◆ DEINE AUFGABE:
Greif den Text über die Gedenkfeier zum 75. Jahrestag der Befreiung von Auschwitz auf und schreib ihn nach seinem letzten Satz weiter.

◆ TEXTAUSZUG:
--------------------------------
Warnungen und Mahnungen zur Gedenkfeier in Auschwitz

Eine Überlebende wird während der Gedenkfeier zum 75. Jahrestag der Befreiung des ehemaligen deutschen Konzentrationslagers Auschwitz getröstet.

Warnungen und Mahnungen zur Gedenkfeier in Auschwitz

Eine Überlebende wird während der Gedenkfeier zum 75. Jahrestag der Befreiung des ehemaligen deutschen Konzentrationslagers Auschwitz getröstet.
Damian Klamka/ZUMA Wire/dpa
International 7 6 Min. 27.01.2020 Aus unserem online-Archiv

Warnungen und Mahnungen zur Gedenkfeier in Auschwitz

Vor 75 Jahren befreite die Rote Armee das deutsche Konzentrationslager. Bei der internationalen Feier wendet sich Polens Präsident gegen eine Umdeutung der Geschichte und mahnt den Schutz der Wahrheit an.
--------------------------------
◆ DATENAUFLISTUNG:
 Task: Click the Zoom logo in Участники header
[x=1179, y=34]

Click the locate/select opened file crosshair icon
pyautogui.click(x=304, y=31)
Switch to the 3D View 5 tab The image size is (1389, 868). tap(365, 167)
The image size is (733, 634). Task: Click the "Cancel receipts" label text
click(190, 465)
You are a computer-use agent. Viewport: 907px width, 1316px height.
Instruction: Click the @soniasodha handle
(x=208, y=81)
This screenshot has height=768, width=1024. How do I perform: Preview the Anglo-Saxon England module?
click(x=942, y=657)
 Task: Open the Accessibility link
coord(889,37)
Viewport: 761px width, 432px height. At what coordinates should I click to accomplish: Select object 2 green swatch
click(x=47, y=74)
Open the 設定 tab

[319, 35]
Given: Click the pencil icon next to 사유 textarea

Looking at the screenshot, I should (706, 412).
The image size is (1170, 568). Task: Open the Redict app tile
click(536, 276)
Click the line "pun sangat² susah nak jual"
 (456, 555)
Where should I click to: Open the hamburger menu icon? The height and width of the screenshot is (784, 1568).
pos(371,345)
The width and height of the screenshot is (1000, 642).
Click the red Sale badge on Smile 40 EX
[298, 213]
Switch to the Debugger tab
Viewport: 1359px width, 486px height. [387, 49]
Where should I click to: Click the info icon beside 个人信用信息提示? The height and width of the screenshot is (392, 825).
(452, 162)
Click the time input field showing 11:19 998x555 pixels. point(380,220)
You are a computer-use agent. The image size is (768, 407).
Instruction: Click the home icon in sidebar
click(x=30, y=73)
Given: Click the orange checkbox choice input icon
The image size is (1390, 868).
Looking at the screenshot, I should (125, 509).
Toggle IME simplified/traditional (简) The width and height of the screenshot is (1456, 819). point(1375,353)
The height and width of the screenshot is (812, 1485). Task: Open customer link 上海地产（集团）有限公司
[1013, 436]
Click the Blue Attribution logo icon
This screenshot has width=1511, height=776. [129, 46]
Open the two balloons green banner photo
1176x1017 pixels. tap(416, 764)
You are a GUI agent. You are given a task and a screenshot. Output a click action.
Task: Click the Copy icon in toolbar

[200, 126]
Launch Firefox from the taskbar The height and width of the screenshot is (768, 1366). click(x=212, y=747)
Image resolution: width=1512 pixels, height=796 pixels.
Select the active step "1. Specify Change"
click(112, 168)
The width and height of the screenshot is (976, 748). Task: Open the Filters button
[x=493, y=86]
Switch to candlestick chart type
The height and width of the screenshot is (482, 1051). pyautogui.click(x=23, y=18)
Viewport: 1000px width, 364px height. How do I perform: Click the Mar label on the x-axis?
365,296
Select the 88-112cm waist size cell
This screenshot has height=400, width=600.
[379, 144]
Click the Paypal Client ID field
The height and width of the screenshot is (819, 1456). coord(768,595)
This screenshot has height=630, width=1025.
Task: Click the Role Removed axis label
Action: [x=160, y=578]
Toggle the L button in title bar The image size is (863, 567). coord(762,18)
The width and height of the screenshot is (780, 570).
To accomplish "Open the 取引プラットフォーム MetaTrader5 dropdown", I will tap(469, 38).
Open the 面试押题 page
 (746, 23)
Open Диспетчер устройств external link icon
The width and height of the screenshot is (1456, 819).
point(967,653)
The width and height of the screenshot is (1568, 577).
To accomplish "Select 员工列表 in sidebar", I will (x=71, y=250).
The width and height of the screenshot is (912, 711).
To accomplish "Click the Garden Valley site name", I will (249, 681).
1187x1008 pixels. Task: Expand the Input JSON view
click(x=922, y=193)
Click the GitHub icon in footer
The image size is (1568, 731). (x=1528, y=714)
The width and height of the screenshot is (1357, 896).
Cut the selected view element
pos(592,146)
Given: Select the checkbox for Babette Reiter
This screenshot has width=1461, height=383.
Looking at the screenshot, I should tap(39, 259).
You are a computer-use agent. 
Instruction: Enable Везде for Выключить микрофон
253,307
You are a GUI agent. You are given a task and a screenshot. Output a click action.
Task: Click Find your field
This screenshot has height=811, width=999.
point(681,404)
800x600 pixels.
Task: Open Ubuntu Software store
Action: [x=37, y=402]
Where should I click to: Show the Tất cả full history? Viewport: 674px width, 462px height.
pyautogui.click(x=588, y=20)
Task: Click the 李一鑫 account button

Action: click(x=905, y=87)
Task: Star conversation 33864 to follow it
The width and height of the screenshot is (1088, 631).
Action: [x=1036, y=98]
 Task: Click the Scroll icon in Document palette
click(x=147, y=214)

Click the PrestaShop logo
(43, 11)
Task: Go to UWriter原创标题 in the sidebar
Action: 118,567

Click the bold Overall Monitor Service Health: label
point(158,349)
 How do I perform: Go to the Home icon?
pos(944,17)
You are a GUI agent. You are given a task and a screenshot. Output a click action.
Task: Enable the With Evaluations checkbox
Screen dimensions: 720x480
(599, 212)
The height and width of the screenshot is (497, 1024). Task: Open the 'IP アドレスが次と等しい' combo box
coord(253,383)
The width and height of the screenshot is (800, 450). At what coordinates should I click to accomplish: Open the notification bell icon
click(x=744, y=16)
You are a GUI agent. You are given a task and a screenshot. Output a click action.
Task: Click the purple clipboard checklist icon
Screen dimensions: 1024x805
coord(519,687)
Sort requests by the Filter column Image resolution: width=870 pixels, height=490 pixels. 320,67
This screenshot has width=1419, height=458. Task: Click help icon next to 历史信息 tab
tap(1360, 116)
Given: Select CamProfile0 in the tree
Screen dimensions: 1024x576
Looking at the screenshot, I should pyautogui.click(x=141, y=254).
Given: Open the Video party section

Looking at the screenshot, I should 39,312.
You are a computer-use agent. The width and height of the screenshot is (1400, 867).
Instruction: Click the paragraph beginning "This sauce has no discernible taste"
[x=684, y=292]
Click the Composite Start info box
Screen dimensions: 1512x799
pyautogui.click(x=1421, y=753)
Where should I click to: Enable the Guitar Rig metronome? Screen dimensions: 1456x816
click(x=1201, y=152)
--------------------------------
◆ ERGEBNIS:
(dpa) - 75 Jahre nach der Befreiung des deutschen Konzentrationslagers Auschwitz-Birkenau hat Polens Präsident Andrzej Duda bei einer Feierstunde vor einem Verzerren der Geschichte gewarnt. Bundespräsident Frank-Walter Steinmeier forderte am Montag, bereits gegen Ansätze von Antisemitismus entschieden vorzugehen. Bei einer Gedenkveranstaltung im Hauptquartier der Vereinten Nationen in New York warnte UN-Generalsekretär António Guterres vor einer weltweiten Ausbreitung des Antisemitismus. Frankreichs Präsident Emmanuel Macron sprach von einer „unerträglichen Wiederbelebung des Antisemitismus“ und kündigte einen unnachgiebigen Kampf dagegen an.

Die zentrale Zeremonie mit zahlreichen Ehrengästen, darunter Großherzog Henri und Premierminister Xavier Bettel, fand am Nachmittag in Polen in der Gedenkstätte am Standort des ehemaligen Konzentrationslagers statt.

Premier Xavier Bettel und Großherzog Henri vertreten Luxemburg in Auschwitz.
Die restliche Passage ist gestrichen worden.